Il titolo, "Innocenza", è la suprema, crudele ironia del film. Dove risiede l'innocenza in questo mondo? Forse in Çilem, la figlia sordomuta di Uğur, testimone silenziosa di questo sfacelo. La sua condizione fisica diventa metafora di un'intera condizione umana: l'impossibilità di comunicare, di ascoltare e di essere ascoltati. Çilem è l'unica a cui è concesso di non partecipare al gioco al massacro verbale degli adulti, ma il suo silenzio non è purezza; è un vuoto che riflette e amplifica la cacofonia disperata che la circonda. O forse l'innocente è Yusuf, la cui passività lo rende quasi un foglio bianco su cui si proiettano le passioni altrui. Ma il suo non agire è una scelta, una forma di complicità che lo rende altrettanto colpevole della propria paralisi. L'innocenza, suggerisce Demirkubuz, non è l'assenza di colpa, ma forse la condizione di chi non ha ancora contratto la malattia dell'ossessione, una malattia che nel suo universo è contagiosa come la peste.

In ultima analisi, "Masumiyet" è un film sulla natura della libertà.
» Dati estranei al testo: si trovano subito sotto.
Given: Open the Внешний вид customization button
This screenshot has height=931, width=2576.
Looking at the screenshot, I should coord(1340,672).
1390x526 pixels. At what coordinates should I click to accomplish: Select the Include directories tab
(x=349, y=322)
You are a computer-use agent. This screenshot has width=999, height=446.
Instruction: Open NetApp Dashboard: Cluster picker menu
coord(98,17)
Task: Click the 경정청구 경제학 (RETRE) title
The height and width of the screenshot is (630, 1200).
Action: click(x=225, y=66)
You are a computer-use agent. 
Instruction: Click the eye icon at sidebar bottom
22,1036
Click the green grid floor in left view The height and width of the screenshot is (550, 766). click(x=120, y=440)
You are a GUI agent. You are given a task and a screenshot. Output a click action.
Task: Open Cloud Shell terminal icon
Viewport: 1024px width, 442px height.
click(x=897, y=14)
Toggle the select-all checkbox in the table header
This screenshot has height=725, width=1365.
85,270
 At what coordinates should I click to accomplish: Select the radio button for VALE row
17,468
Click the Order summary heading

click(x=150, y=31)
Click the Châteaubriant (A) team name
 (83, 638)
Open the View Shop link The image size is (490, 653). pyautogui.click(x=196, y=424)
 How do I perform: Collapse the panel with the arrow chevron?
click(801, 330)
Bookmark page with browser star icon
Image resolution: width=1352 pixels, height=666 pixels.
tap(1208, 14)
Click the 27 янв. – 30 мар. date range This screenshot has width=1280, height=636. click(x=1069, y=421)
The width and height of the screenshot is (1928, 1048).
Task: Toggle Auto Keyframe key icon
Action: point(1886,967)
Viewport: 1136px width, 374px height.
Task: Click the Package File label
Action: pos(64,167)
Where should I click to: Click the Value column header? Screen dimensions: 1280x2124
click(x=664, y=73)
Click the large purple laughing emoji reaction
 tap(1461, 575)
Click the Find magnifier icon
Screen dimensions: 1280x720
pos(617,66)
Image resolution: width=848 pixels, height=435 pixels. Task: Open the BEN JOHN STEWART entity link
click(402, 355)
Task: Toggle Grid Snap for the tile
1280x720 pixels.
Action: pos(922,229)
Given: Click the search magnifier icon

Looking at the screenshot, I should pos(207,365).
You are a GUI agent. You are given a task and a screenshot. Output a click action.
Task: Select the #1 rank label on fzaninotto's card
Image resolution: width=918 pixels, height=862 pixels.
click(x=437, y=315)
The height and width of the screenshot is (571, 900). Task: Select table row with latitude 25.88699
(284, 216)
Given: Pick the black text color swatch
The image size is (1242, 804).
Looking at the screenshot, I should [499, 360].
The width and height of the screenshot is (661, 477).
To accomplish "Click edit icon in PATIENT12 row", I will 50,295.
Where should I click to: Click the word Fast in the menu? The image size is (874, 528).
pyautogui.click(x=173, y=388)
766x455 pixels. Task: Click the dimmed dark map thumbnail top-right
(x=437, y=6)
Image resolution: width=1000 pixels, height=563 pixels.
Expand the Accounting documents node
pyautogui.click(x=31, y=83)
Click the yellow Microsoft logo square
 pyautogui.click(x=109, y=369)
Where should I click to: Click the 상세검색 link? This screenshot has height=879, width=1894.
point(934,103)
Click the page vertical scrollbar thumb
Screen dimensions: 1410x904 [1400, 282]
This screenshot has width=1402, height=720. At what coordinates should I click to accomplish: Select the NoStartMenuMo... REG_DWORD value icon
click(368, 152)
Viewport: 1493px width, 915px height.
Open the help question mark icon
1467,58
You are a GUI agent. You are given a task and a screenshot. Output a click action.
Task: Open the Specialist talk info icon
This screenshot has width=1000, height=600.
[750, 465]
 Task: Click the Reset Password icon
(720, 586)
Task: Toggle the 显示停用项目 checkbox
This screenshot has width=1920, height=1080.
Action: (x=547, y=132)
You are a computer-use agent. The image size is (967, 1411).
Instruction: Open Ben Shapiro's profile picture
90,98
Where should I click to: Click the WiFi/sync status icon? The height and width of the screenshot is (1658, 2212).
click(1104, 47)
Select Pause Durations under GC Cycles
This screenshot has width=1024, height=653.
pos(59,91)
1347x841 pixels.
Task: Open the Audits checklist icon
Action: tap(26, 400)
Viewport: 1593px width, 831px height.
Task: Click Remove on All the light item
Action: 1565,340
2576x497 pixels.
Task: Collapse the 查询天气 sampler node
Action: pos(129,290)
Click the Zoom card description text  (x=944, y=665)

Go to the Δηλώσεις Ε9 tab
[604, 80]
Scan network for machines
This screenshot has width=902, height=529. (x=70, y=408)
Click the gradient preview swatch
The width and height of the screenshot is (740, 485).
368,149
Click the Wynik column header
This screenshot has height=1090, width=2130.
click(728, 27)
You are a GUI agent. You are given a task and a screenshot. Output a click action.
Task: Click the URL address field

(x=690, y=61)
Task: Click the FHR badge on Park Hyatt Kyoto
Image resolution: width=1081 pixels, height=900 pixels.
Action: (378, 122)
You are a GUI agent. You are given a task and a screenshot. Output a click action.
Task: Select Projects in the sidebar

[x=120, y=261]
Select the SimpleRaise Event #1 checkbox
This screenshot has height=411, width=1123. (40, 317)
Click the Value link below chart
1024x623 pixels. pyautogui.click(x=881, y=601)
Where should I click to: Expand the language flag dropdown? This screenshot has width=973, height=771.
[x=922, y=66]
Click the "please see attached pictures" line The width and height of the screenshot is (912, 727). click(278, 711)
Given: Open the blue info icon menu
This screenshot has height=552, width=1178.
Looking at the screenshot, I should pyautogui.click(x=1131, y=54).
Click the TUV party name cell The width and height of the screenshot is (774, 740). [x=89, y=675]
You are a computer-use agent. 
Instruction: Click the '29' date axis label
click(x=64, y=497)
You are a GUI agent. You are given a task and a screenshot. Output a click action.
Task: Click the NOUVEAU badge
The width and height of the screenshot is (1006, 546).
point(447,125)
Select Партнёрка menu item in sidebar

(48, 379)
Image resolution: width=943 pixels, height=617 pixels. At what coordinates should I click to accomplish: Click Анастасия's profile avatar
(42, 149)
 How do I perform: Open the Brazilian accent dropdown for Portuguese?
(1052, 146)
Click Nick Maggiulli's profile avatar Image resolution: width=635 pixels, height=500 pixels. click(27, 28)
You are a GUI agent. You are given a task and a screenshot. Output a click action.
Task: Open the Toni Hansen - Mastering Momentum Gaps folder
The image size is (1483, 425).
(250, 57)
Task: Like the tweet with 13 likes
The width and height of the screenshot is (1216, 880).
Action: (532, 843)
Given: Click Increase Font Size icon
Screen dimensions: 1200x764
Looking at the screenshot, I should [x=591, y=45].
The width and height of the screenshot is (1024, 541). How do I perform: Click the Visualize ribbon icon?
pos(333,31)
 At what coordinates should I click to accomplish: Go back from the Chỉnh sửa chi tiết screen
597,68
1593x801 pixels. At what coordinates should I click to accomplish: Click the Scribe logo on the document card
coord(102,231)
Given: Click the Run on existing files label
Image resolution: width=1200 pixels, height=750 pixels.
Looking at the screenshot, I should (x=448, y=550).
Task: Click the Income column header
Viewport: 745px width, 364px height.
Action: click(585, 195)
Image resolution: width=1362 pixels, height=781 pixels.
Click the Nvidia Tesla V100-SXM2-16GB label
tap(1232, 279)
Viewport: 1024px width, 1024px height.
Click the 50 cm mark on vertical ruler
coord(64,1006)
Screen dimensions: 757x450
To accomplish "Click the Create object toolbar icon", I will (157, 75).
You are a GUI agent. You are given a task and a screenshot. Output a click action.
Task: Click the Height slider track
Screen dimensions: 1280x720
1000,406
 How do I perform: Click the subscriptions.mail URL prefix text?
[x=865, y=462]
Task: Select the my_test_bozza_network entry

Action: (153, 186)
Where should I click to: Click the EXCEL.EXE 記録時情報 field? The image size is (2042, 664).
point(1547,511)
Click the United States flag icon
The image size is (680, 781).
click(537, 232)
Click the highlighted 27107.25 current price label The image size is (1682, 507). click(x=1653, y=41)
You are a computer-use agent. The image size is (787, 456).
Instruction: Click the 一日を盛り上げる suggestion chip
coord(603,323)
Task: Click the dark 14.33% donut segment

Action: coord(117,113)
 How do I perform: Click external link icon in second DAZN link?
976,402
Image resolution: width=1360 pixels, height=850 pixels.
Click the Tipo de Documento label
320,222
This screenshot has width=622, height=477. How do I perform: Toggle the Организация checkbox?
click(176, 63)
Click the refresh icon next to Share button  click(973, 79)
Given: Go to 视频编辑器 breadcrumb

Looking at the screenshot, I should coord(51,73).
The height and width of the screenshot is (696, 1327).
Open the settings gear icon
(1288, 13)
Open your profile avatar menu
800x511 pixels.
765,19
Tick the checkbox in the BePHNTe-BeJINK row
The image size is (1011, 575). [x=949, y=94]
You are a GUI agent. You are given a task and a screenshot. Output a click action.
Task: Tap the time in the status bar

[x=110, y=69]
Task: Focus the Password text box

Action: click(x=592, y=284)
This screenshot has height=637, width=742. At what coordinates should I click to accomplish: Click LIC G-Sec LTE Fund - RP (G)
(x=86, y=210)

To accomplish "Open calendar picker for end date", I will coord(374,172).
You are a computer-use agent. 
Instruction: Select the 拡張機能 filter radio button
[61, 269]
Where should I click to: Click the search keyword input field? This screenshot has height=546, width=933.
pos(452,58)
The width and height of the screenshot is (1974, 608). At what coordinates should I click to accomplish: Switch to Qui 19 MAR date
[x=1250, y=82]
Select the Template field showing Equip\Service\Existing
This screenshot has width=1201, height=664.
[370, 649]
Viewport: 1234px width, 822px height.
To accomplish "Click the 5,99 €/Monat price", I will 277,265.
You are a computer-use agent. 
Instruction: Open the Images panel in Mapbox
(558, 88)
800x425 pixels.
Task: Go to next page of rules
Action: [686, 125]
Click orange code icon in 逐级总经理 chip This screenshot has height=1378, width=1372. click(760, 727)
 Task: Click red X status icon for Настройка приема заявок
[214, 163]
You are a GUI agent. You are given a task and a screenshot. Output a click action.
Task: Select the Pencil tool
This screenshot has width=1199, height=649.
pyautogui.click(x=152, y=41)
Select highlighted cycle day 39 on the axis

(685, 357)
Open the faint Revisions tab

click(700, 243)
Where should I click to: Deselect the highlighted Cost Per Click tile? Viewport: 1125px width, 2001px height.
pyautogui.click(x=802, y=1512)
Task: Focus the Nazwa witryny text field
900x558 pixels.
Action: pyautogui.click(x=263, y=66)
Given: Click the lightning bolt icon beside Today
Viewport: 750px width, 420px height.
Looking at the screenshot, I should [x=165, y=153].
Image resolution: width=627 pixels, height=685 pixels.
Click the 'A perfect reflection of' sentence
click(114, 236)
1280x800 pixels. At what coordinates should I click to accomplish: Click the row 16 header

Yusuf esce di prigione per entrare in una prigione più grande, quella delle dinamiche umane. Bekir è libero di andarsene in ogni momento, ma è incatenato a Uğur da un vincolo più forte di qualsiasi sbarra d'acciaio. Uğur è schiava del fantasma di Zagor. Sono personaggi fatalisti, che hanno abdicato al proprio libero arbitrio e si sono consegnati a una forza superiore che chiamano "amore" ma che assomiglia di più a una condanna a vita. Il finale, ciclico e devastante, non offre catarsi né redenzione, ma solo la conferma che certe storie sono destinate a ripetersi all'infinito, come un disco rotto che suona la stessa, malinconica canzone. È un'opera spietata, esigente, che nega ogni facile consolazione. Non si "gode" di un film come "Masumiyet". Lo si subisce, ci si lotta, e se ne esce cambiati, con la sgradevole ma necessaria consapevolezza che a volte l'inferno non è un luogo ultraterreno, ma una stanza d'albergo a poco prezzo dove l'unica cosa che ci tiene in vita è la stessa che ci sta uccidendo. Un capolavoro assoluto, tetro e magnifico.